Porphyro will leave me here to fade and pine,’” she establishes that not only can she not

distinguish between the “real” and “imaginary” aspects of their relationship—she has no

desire to, and in fact does not believe that Porphyro even exists outside of her own

imagination. The Porphyro that does exist, as established in stanza 35, can never

compare to her dream lover, and she would rather have her fantasies, which have left her

with the real Porphyro. She is only left to “fade and pine” after the imaginary, superior

Porphyro. In her vision, Madeline accepted him without question, but upon regaining

consciousness, she questions the validity of her imagination’s own reasoning. Madeline

assumes that the dream was just that, a dream. The fact that the events of her dream could

somehow transpose themselves on to her real life is a hard concept for her to grasp. She

assumes that when the dream disappears, Porphyro will, too. Rather than being upset that

Porphyro might have taken advantage of her in her dreams, she wishes that she were still

in her dreams to be manipulated. Rather than facing the reality that he is actually there

with her, she allows her delusions to guide her assumptions, instead of the facts of the

situation. In imagination, reality can be more jarring than reality actually is as

imagination ends.

By calling her his “bride,” Porphyro implies that he regards himself as the

fulfillment of her desires and dreams, and that he intends to marry her as the culmination

of her dream. The lovers, Madeline and Porphyro, escape. “They glide, like phantoms”

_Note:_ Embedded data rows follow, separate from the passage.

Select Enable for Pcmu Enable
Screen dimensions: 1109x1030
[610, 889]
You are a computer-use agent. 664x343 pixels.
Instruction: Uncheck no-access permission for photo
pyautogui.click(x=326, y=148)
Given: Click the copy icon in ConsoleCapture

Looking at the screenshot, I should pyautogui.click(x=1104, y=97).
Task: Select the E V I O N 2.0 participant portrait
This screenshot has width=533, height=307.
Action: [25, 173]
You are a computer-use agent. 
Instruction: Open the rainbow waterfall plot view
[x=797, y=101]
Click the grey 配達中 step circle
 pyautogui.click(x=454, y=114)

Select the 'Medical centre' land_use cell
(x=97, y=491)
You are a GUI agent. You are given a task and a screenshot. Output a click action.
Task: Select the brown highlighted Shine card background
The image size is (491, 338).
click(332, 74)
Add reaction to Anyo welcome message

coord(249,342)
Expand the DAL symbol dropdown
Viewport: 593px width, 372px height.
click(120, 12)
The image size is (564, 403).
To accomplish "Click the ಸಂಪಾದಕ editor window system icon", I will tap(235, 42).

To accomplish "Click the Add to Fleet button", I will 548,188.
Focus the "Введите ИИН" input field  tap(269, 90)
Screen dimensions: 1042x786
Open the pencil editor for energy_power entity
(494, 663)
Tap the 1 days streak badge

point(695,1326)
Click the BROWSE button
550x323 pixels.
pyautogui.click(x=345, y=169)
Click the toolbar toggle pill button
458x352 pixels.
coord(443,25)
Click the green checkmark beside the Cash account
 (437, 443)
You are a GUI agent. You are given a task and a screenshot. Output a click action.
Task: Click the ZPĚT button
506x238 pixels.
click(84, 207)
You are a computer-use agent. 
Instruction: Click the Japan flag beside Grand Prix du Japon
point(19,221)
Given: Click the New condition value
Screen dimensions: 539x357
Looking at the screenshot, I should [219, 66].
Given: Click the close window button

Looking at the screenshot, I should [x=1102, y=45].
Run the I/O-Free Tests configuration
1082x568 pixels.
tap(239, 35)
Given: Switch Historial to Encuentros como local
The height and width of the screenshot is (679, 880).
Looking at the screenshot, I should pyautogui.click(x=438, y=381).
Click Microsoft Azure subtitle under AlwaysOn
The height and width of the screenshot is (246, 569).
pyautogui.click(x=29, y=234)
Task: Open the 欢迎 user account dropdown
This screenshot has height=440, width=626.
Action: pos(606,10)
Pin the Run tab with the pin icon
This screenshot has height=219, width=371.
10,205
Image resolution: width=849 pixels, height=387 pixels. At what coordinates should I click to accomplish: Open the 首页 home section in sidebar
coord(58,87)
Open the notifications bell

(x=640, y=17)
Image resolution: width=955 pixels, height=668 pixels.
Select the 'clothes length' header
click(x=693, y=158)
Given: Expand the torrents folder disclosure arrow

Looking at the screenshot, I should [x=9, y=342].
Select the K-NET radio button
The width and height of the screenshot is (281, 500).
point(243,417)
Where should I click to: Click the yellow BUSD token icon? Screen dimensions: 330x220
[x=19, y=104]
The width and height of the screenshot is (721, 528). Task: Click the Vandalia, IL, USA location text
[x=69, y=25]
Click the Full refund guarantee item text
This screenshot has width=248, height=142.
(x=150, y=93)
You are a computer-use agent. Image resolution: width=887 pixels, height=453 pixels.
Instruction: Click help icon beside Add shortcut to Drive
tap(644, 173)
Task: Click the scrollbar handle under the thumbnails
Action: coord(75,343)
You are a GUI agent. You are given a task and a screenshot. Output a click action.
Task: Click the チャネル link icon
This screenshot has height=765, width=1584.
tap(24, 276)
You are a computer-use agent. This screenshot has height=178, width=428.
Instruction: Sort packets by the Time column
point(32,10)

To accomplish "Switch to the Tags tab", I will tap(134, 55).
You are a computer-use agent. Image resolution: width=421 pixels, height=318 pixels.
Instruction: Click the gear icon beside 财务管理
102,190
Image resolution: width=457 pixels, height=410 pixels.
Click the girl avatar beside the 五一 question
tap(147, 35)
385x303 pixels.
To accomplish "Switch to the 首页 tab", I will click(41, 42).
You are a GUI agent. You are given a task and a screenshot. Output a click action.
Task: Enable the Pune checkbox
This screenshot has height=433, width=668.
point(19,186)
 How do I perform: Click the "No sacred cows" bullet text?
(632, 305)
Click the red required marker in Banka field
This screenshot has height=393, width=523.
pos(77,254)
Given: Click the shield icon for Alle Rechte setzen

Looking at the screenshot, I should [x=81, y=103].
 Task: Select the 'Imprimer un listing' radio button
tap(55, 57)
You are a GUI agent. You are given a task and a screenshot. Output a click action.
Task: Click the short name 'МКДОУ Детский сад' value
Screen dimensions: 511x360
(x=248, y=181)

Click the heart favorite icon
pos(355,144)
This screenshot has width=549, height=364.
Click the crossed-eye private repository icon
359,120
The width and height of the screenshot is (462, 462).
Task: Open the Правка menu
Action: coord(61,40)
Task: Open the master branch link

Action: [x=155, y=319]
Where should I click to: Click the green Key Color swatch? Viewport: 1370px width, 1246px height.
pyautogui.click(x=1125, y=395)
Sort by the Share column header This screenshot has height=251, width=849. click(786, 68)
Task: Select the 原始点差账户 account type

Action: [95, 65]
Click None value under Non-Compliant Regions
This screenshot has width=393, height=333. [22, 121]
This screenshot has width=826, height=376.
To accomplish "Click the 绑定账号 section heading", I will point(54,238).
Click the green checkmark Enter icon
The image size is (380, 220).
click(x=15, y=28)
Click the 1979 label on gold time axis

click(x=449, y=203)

as they make their way past the “sleeping dragons all around” (353). Earlier in the poem,

the speaker claimed that if Porphyro told anyone of his love for Madeline, “a hundred

swords/ Will storm his heart,” along with “hyena foemen, and hot-blooded lords” (83-6).
However, despite the threat of “dragons” and “spears,” no human sound is heard as the

duo make a relatively peaceful escape from Madeline’s mansion, which precludes the

idea that a threat ever really existed at all. In fact, the revelers are now experiencing

fantasies—nightmares—of their own. Once escape is real, the entire adventure of the

poem can be seen as a figment of the imagination. Perhaps the obstacles preventing their

love were imaginary, and perhaps this explains why Madeline is so afraid that Porphyro

is not real once she wakes up from her dream. However, if the threat of revenge does

exist, it is only the power of their imaginations—how they imagine their love to be—that

allows them to escape so peacefully. Since their love is begun in an imaginative world,

they are free to choose their destiny and experience what life has to offer in a way that the

real world never will allow.

Keats’ statement of 1817, “The Imagination may be compared to Adam’s dream—he

awoke and found it truth”--- is dramatized in his poem “The Eve of St. Agnes,” in which

Madeline wakes from a dream only to find that what she desired to have in her dream has

become her new reality. The power of the imagination, as seen by Keats, is much in

evidence in the text, as Porphyro and Madeline conquer the real-life obstacles to their

love— reality itself-- and escape, “entoil’d in woofed phantasies” (288).